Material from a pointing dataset
* BEGIN *
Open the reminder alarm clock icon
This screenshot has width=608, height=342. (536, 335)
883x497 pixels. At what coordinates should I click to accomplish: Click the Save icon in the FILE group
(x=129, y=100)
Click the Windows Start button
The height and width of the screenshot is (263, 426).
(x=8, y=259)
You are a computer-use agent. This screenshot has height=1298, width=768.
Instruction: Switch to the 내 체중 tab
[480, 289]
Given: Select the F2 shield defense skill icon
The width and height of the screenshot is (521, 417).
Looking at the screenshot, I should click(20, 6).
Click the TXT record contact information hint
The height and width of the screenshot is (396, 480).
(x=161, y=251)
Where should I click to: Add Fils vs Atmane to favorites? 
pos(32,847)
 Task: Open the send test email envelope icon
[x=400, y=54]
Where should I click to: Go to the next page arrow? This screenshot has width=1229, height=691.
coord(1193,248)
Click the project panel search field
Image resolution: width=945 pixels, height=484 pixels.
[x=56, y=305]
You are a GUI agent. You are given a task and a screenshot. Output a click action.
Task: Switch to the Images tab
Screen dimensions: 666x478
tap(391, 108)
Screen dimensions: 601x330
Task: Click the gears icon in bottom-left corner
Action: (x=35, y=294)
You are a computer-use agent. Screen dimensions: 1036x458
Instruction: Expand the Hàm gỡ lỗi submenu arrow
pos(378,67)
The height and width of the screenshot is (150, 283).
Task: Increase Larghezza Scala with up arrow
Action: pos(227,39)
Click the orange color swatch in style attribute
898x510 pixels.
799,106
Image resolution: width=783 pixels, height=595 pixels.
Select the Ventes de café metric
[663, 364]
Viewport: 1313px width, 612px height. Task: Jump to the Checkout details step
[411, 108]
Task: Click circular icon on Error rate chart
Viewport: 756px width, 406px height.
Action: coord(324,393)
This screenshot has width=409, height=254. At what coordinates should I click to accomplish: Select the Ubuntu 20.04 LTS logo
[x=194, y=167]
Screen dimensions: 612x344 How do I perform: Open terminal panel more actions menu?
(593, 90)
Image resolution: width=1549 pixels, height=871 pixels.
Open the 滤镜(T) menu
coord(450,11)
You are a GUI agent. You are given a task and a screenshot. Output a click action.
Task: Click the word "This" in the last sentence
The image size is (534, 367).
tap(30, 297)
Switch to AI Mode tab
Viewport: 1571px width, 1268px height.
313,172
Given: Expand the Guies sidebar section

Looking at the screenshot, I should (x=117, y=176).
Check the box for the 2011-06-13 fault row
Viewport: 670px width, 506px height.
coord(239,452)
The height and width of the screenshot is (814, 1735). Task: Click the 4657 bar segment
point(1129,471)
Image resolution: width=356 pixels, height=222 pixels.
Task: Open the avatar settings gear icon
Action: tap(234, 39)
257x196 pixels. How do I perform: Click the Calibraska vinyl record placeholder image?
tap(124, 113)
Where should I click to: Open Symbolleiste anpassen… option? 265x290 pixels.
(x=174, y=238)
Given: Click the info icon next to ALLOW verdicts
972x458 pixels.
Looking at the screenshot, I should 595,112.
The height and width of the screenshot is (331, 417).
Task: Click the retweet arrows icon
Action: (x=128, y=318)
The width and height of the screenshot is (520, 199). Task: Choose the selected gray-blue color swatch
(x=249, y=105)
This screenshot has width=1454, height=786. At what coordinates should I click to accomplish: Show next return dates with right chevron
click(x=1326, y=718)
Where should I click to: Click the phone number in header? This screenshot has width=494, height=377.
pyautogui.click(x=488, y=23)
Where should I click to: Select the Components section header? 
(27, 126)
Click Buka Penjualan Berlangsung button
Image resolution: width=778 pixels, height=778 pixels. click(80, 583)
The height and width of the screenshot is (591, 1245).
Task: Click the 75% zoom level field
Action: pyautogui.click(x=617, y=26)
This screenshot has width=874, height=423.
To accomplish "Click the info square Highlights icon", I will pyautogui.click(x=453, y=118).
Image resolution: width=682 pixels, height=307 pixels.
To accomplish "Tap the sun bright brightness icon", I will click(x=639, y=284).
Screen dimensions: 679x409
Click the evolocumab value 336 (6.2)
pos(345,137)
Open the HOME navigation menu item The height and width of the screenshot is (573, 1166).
* END *
Reproduce verbatim the lines of the material from the line containing "Given: Click the" through the line containing "pos(345,137)", including both of those lines.

Given: Click the info icon next to ALLOW verdicts
972x458 pixels.
Looking at the screenshot, I should 595,112.
The height and width of the screenshot is (331, 417).
Task: Click the retweet arrows icon
Action: (x=128, y=318)
The width and height of the screenshot is (520, 199). Task: Choose the selected gray-blue color swatch
(x=249, y=105)
This screenshot has width=1454, height=786. At what coordinates should I click to accomplish: Show next return dates with right chevron
click(x=1326, y=718)
Where should I click to: Click the phone number in header? This screenshot has width=494, height=377.
pyautogui.click(x=488, y=23)
Where should I click to: Select the Components section header? 
(27, 126)
Click Buka Penjualan Berlangsung button
Image resolution: width=778 pixels, height=778 pixels. click(80, 583)
The height and width of the screenshot is (591, 1245).
Task: Click the 75% zoom level field
Action: pyautogui.click(x=617, y=26)
This screenshot has width=874, height=423.
To accomplish "Click the info square Highlights icon", I will pyautogui.click(x=453, y=118).
Image resolution: width=682 pixels, height=307 pixels.
To accomplish "Tap the sun bright brightness icon", I will click(x=639, y=284).
Screen dimensions: 679x409
Click the evolocumab value 336 (6.2)
pos(345,137)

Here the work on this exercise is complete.